The Holy See called on the international community to examine why its efforts to prevent new genocides in recent times have failed.

The appeal was made by Archbishop Celestino Migliore, permanent observer of the Holy See to the United Nations, when, as head of the Vatican delegation, he delivered an address Tuesday to the 4th Stockholm International Forum on "Preventing Genocide: Threats and Responsibilities."

Archbishop Migliore defined genocide as the "specific intent to destroy, in whole or in part, a nation, a race, an ethnic or religious group, a defenseless or vulnerable group of human beings, simply for being such. Indeed, genocide literally means to kill a race or a tribe."

Inaugurating the forum, U.N. Secretary-General Kofi Annan said the international community witnessed in the 1990s the "shameful" genocide in Rwanda and in former Yugoslavia.

Archbishop Migliore noted that, although the international community has adopted juridical instruments, these "have not prevented new genocides from happening."

"Something must have gone wrong, and the international community is duty-bound to examine why they failed," the archbishop said.

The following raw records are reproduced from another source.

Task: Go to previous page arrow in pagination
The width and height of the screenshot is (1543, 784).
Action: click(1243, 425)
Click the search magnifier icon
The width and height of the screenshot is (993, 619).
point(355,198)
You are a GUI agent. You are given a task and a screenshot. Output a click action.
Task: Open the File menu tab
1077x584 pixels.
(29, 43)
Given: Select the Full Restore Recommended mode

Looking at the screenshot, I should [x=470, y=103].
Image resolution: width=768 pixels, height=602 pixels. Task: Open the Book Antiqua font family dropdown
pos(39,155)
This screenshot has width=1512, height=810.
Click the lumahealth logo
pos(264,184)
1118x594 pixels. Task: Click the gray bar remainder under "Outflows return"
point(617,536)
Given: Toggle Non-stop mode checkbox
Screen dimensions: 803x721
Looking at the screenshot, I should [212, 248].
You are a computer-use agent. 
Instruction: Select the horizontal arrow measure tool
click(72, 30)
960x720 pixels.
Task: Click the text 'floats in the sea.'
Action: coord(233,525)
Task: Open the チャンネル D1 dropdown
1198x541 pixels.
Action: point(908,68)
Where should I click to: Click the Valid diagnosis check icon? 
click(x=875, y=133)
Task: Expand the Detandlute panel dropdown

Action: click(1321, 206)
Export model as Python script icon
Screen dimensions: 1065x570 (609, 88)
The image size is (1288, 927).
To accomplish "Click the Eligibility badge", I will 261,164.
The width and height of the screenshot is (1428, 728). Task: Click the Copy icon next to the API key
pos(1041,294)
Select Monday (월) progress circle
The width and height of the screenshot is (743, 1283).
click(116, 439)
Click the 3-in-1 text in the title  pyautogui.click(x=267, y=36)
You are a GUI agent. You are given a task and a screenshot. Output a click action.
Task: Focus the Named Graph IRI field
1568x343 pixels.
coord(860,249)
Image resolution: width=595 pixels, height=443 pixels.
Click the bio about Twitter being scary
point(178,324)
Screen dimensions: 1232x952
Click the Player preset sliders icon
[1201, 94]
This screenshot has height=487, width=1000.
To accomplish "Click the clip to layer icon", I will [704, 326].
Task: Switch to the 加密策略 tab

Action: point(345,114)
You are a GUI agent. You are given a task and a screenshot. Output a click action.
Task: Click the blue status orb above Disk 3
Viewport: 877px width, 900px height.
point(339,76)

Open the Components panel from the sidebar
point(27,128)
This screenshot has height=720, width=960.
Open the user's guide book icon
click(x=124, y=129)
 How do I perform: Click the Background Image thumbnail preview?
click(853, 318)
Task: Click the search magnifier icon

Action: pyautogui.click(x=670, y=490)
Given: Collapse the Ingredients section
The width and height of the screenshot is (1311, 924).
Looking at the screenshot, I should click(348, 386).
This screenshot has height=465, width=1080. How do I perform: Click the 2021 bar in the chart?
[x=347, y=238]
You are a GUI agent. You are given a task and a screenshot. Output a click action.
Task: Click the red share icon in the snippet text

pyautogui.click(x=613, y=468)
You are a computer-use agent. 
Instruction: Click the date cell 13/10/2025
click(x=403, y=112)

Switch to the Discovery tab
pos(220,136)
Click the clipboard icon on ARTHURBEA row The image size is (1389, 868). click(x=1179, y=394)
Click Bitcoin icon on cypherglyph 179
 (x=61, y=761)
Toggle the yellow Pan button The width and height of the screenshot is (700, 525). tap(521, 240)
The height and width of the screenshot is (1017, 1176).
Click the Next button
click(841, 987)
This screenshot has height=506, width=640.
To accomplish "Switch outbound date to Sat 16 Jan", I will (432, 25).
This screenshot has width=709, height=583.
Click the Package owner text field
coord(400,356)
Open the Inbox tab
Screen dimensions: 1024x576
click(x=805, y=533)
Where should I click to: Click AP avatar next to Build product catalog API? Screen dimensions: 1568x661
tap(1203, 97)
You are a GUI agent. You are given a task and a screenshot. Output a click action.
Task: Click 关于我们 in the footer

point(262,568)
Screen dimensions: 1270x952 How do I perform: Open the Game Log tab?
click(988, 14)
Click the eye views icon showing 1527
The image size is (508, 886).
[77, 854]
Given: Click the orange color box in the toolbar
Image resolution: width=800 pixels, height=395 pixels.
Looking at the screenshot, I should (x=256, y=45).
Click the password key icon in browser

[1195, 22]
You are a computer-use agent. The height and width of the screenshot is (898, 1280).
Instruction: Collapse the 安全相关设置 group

It is important, he added, "to determine whether the failure was due to instruments and structures which have become wanting in the face of evolving criminal strategies, or to a lack of political will to implement them, or to interests overriding the survival of a nation or a group, or to all these factors combined."

"This task is all the more compelling if we consider that, since genocide's intent to destroy a nation or a group implies coordinated planning and long-term strategy, signs of an impending threat could hardly escape notice of an attentive international community," Archbishop Migliore added.

"The United Nations and other international organizations have the task to muster international resolve to implement, whenever and wherever is necessary, the juridical instruments and structures," he said. "They are the privileged fora in the search for refocusing these instruments and structures and, if need be, in creating new ones, to make them more responsive to threats of genocide or other grave violations of human rights."

Archbishop Migliore underlined the "duty to educate individuals and communities, not only on the horrors of genocide, not only to oppose it, but above all, to prevent it from occurring again."

"Genocide remains, unfortunately, a constant menace in some regions of the world, where its causes and telltale signs may not be so hard to identify," the Holy See representative said.

"Genocide is latent in places where eliminating the other is considered a fast solution to drawn-out rivalries and unresolved conflicts; where blatantly unjust relations between groups are ideologically justified; where under the surface of apparent order are embers of hatred still burning for lack of mutual forgiveness and reconciliation; where acceptance of past mistakes and a 'purification of memory' are obstructed by the fear to confront the historical reality," he added.

"These are not only identifiable warnings of an impending threat of genocide," the prelate said. "If I may add, these are also identifiable factors in the breeding grounds of terrorism."

In the forum, Israeli professor Yehuda Bauer, academic adviser of the conference and of the Yad Vashem Institute in Jerusalem, said that genocide was the cause of 169 million deaths between 1900 and 1987.

A risk of genocide currently exists in Burma, Sudan, Burundi, Rwanda and in Kinshasa, the capital of Congo, Bauer said.

Representatives of more than 60 governments and international organizations participated in the forum, invited by Swedish Prime Minister Goran Persson. The three-day forum ended today.